While Carlin’s entire Back in Town track entitled “Abortion is brimming with fallacious arguments, on this point I believe he hit the bull’s eye!    I personally know pro-life atheists and theists who will no longer come to the pro-life events because they felt entirely demonized by pro-life speakers on account of their homosexuality or bisexuality.    Individuals who would happily advocate to save children from prenatal discrimination and death are being told both subtly and overtly that they are really not welcome to participate in the movement just the way they are.

As a pro-life atheist I have faced similar discrimination repeatedly.   It so happens I have a will of steel, but I sympathize with those who don’t have the resolve to subject themselves to a brood of evangelists thirsty for souls to change and purify.   Attending the March for Life last year with a sign that read “This is what an Atheist Pro-gay, Pro-life Feminist looks like“.   I found myself on several occasions being literally swarmed with priests and other Catholics who wanted to debate me and point out “the absurd and  impossibly anti-life philosophy of claiming to be both pro-gay and pro-life.”   Instead of embracing me as an ally and being happy that someone outside the Catholic church agreed and wanted to fight with them on the matter of fetal rights, I was viewed with skepticism and even a certain amount of disdain.

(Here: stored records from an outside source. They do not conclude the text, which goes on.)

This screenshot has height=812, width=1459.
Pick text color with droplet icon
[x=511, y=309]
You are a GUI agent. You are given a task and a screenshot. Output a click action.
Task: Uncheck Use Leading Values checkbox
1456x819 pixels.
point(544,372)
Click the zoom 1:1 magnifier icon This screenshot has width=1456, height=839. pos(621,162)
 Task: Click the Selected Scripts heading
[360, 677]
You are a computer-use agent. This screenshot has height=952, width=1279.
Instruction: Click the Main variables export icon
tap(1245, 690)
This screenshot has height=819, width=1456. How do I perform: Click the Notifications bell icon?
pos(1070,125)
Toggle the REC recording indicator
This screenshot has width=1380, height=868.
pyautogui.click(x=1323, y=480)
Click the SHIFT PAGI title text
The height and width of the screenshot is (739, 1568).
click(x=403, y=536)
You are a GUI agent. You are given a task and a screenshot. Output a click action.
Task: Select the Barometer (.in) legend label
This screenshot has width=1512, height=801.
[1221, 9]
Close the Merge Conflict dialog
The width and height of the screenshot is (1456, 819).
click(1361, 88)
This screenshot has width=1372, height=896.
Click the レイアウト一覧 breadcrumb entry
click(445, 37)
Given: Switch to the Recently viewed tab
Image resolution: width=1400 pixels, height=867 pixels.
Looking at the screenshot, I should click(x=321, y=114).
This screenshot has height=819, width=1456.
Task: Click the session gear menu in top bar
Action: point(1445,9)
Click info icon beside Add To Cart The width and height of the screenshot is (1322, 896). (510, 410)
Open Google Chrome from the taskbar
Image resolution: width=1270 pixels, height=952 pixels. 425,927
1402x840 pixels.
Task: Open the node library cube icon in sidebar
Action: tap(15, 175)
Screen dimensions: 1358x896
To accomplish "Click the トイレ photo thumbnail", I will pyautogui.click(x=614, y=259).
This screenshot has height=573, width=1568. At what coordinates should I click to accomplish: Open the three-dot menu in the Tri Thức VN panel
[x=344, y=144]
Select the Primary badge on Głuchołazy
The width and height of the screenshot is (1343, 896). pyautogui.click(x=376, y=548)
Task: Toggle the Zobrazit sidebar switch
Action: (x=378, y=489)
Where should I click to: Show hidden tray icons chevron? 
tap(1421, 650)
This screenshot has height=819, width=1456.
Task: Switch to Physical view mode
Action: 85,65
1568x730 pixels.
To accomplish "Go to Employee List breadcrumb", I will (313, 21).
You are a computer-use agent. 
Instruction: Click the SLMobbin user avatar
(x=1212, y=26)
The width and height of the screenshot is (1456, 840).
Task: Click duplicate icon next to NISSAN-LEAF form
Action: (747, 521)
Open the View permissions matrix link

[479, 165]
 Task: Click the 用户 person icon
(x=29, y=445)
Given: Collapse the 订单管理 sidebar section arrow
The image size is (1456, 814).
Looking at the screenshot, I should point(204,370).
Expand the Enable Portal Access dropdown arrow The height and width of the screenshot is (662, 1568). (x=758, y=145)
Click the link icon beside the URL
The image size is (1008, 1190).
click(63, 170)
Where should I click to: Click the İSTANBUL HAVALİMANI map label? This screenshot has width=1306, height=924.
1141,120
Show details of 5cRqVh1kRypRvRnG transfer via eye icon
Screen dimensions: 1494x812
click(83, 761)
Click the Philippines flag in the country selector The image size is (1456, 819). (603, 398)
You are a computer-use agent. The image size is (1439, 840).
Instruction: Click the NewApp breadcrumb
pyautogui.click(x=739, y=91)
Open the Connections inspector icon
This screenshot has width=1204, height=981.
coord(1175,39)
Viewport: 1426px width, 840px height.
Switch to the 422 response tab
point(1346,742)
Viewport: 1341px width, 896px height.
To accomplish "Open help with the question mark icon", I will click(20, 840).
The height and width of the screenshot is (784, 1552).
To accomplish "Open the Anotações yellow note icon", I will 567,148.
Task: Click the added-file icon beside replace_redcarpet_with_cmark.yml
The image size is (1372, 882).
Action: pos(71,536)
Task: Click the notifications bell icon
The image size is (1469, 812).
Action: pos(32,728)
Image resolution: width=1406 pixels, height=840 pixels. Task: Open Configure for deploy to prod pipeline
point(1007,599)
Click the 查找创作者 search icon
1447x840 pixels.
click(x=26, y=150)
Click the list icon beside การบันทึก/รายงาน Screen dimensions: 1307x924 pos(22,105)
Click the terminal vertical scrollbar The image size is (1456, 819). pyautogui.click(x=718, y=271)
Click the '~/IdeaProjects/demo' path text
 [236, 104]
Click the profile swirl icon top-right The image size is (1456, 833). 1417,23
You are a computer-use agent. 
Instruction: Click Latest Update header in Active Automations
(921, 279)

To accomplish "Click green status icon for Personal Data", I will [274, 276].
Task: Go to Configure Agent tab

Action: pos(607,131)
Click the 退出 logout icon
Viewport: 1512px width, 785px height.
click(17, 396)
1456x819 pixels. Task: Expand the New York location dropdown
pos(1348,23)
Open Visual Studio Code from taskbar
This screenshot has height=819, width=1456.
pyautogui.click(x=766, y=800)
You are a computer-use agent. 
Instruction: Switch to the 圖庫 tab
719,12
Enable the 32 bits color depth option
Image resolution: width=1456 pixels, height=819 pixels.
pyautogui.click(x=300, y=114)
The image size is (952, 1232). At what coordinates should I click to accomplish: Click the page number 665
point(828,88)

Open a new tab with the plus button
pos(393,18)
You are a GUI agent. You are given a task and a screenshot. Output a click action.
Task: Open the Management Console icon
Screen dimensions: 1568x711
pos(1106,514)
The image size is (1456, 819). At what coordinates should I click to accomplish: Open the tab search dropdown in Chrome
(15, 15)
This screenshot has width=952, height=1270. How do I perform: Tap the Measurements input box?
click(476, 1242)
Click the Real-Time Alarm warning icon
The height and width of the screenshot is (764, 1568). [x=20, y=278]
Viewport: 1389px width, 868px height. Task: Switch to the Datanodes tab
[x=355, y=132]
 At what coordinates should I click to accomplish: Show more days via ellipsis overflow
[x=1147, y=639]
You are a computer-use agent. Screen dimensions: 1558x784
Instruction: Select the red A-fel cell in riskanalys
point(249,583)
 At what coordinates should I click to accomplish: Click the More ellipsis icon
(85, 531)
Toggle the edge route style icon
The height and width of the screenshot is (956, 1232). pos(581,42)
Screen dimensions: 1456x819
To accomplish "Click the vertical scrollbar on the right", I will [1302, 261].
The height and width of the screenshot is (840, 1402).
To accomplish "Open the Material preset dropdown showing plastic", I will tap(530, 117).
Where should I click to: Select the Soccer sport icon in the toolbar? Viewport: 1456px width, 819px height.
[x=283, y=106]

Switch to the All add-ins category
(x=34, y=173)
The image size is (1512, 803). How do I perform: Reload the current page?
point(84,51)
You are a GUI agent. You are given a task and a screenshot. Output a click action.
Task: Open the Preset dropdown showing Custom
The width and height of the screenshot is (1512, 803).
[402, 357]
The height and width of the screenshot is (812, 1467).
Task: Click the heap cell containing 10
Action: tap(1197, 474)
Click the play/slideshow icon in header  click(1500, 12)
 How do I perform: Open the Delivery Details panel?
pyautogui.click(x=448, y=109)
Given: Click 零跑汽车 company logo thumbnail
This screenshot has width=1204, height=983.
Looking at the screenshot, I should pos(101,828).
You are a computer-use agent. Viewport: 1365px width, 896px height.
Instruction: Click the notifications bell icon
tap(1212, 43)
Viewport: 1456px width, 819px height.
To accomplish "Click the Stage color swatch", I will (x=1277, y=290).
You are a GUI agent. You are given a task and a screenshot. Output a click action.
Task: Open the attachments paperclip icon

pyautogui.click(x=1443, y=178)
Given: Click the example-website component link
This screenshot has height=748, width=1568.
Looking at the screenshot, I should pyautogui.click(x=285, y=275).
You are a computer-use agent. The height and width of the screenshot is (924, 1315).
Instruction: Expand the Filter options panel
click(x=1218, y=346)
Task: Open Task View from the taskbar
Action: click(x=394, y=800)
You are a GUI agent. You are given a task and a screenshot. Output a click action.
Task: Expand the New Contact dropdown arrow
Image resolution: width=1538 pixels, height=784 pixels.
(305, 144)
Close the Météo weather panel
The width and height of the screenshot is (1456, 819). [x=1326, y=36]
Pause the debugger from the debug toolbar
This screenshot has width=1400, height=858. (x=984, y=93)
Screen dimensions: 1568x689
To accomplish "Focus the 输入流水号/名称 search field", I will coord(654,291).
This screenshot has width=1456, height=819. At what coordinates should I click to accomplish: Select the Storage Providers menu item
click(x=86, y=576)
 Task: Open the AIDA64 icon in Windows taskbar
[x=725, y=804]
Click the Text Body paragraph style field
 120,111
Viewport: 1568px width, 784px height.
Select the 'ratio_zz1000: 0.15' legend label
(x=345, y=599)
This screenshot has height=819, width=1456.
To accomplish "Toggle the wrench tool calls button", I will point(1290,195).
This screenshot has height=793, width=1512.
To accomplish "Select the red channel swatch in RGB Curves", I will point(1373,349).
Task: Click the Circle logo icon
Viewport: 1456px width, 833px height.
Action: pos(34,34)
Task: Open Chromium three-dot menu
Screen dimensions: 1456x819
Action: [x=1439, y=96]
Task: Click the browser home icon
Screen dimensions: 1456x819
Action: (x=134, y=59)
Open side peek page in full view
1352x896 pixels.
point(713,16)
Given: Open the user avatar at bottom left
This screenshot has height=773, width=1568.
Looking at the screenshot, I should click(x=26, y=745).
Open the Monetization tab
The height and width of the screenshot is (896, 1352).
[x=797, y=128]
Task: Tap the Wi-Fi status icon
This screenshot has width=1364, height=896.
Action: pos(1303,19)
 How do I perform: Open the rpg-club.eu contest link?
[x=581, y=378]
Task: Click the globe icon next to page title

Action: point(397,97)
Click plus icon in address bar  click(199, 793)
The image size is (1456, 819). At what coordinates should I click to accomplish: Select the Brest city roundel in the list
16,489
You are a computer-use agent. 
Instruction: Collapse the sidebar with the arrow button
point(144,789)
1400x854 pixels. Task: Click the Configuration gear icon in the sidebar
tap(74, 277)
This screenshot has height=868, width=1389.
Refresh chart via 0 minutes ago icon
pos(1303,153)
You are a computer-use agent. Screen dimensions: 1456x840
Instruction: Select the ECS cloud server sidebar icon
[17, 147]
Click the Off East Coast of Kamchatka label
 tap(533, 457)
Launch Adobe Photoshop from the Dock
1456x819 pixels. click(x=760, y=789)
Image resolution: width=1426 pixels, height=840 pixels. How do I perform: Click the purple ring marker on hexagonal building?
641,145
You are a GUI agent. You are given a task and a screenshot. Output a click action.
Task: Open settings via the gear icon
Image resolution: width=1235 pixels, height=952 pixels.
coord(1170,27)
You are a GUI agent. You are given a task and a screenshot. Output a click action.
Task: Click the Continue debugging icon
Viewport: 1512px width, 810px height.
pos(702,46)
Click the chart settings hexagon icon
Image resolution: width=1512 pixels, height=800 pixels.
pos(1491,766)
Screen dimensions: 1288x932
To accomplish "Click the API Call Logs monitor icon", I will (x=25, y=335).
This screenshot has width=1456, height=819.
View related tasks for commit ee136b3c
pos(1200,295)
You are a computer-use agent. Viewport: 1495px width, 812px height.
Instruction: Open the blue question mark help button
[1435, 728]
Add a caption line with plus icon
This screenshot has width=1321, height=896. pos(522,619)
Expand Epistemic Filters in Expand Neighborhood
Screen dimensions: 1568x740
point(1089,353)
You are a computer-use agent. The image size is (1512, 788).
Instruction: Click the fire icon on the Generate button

The fact is, just as there are pro-life atheists and humanists, there are pro-life gays and lesbians, and the Pro-Life Alliance of Gays and Lesbians does a great job of explaining the many reasons why.   If pro-life theists turn gays and lesbians away or refuse to accept them as they are without trying to change them, is it any surprise that most openly gay individuals identify with the far more welcoming pro-choice community?   As with atheists, members of the GLBT community can either be your pro-life allies or your enemies.   I may be bad at math, but I don’t think that a movement seeking a pro-life majority can really afford to toss its would-be allies overboard.

Tomorrow is another March for Life and my open request to all pro-life Canadians is this: stop mixing the issues.  We all belong to this movement.  Please do not demand that we all become heterosexual theists abstaining until a condomless marriage before you will embrace us as one of your own.   There is more than one way to create a world that does not kill its preborn children.